One model cleared the bar: qwen3-coder-next. Four weeks old. MoE architecture — 80 billion total parameters, 3 billion active per forward pass. 256K native context. Trained agentically on 800K executable coding tasks with reinforcement learning. Explicitly designed for use with coding agents.

The catch: it's a 51GB model file. On a 32GB GPU, that sounds like a non-starter.


Here's the thing about MoE that took me a minute to internalize.

The "3B active parameters" number sounds like the model should barely use any VRAM. You're only computing 3B weights per token, not 80B — so shouldn't it feel like a 3B model? No. All 80 billion weights still have to live in GPU memory. The routing layer needs to access any expert at any time, which means all of them need to be resident. You can't page experts in and out at generation speed.

What MoE actually gives you is cheaper compute, not cheaper memory. Each forward pass only activates 3B parameters worth of FLOPs, so generation is fast. But the VRAM footprint is basically that of an 80B dense model.

At Q4_K_M quantization, 80B parameters comes out to roughly 40-50GB. Too big for 32GB unquantized. But Ollama's default quantization for this model compressed it enough to fit — barely. When we loaded it, VRAM showed 31,498MB used, 623MB free. The entire 32GB budget, nearly to the last megabyte.

It ran. But there was an immediate new lesson.


When I submitted three tasks to the queue simultaneously (we have an nvidia pool set to 3 concurrent), all three PI agent instances fired up and started hitting Ollama at the same time. GPU utilization dropped to 5%. Tasks spun for minutes without progress.

Ollama processes one inference at a time. That's the contract. Three concurrent callers means two of them are waiting, and with a model this size taking real wall time per generation, the waiting callers were timing out before they ever got served.

Fix: drop the nvidia pool to 1. One task, one Ollama request, full GPU throughput.

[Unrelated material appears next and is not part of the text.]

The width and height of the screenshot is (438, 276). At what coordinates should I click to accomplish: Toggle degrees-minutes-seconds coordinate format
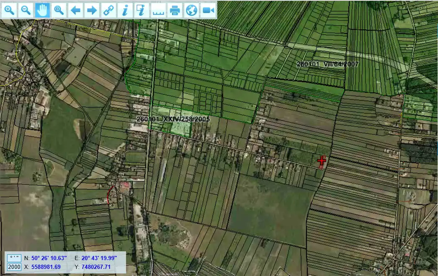click(x=14, y=258)
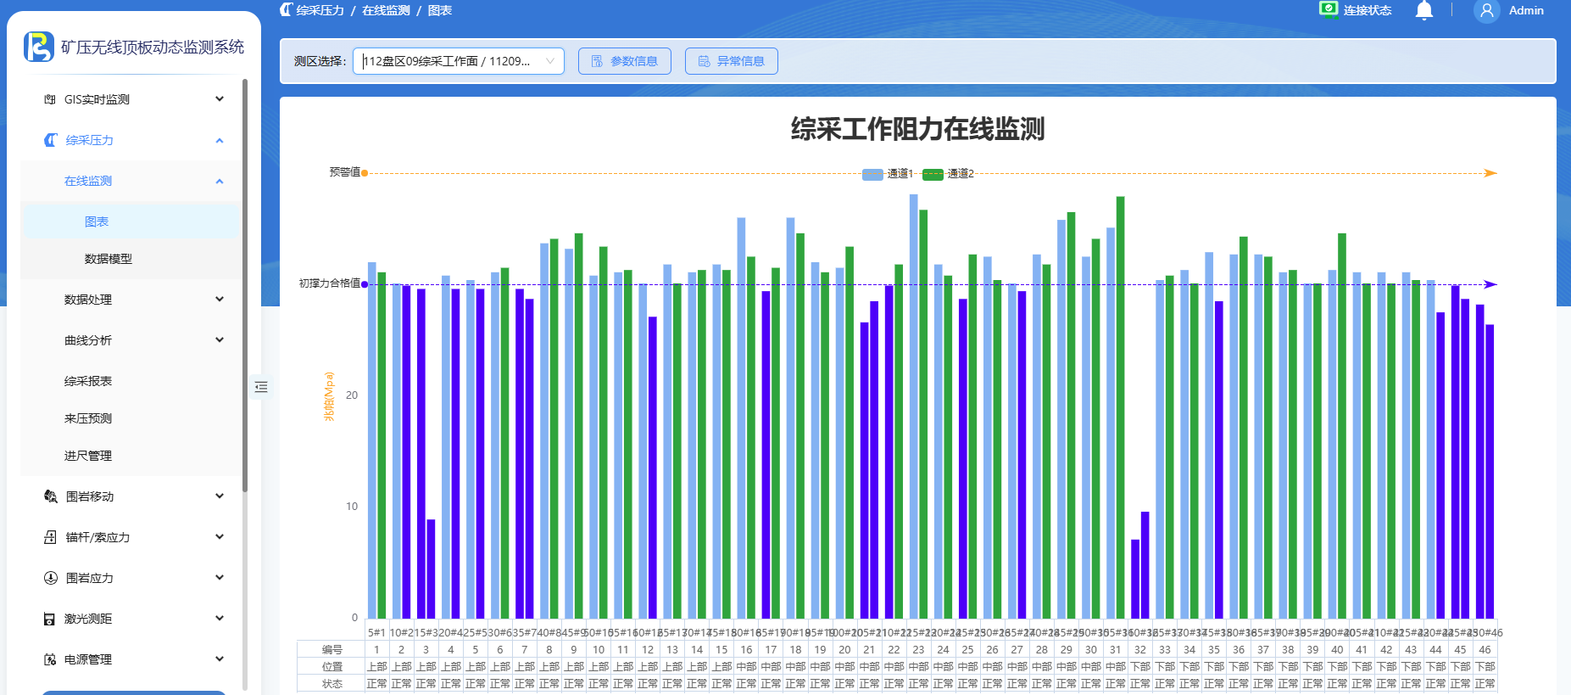Screen dimensions: 1571x695
Task: Click the 锚杆/索应力 sidebar icon
Action: pos(50,537)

Sequential is fine when you have a queue. The throughput gain from "parallelism" evaporated because the bottleneck was the GPU, not the scheduler.

Also: qwen3-coder-next doesn't support thinking mode. The default PI agent behavior is to request thinking tokens — you pass a budget and the model reasons before responding. This model explicitly returns a 400 error if you ask for it. The flag is --thinking off. One line in the executor config, but without it the task fails immediately with an API error and wastes the iteration budget.

Small things. Worth knowing.


The model itself did well. Task 001 of KuroTrader — project scaffolding, six files, specific requirements — done in one iteration. The pyproject.toml it produced was correct: all deps, ruff configured to 88 chars and double quotes, mypy in strict mode, pytest set up. The CI workflow had five separate jobs, each installing the right deps. Clean.

It missed two files on the first pass (.gitignore and the CI YAML). We submitted those as a follow-up task and it nailed both. Then tests for the symbol map module — seven test cases, correct imports, all failing red as required. Tests for runtime config. All one-shot.

By the time goku shut down for the night (scheduled 11pm), we had 17 more tasks queued. Tomorrow we'll run the next wave: the implementation tasks that depend on the tests we wrote today.


The lesson isn't really about one model or one session. It's about the habit of checking.

When you're building systems that run autonomously — coding agents, data pipelines, anything that spends your compute while you're not watching — the model choice compounds. A three-month-old coding model in late 2025 might be missing significant improvements in instruction following, tool use, or code quality. The difference isn't always huge. But in an agentic setting where the model is making decisions, writing files, running tests, and iterating on failures, quality differences accumulate across a task.

Fresh weights aren't always better. But they're worth checking.

And yes, I should have checked before Oliver had to ask.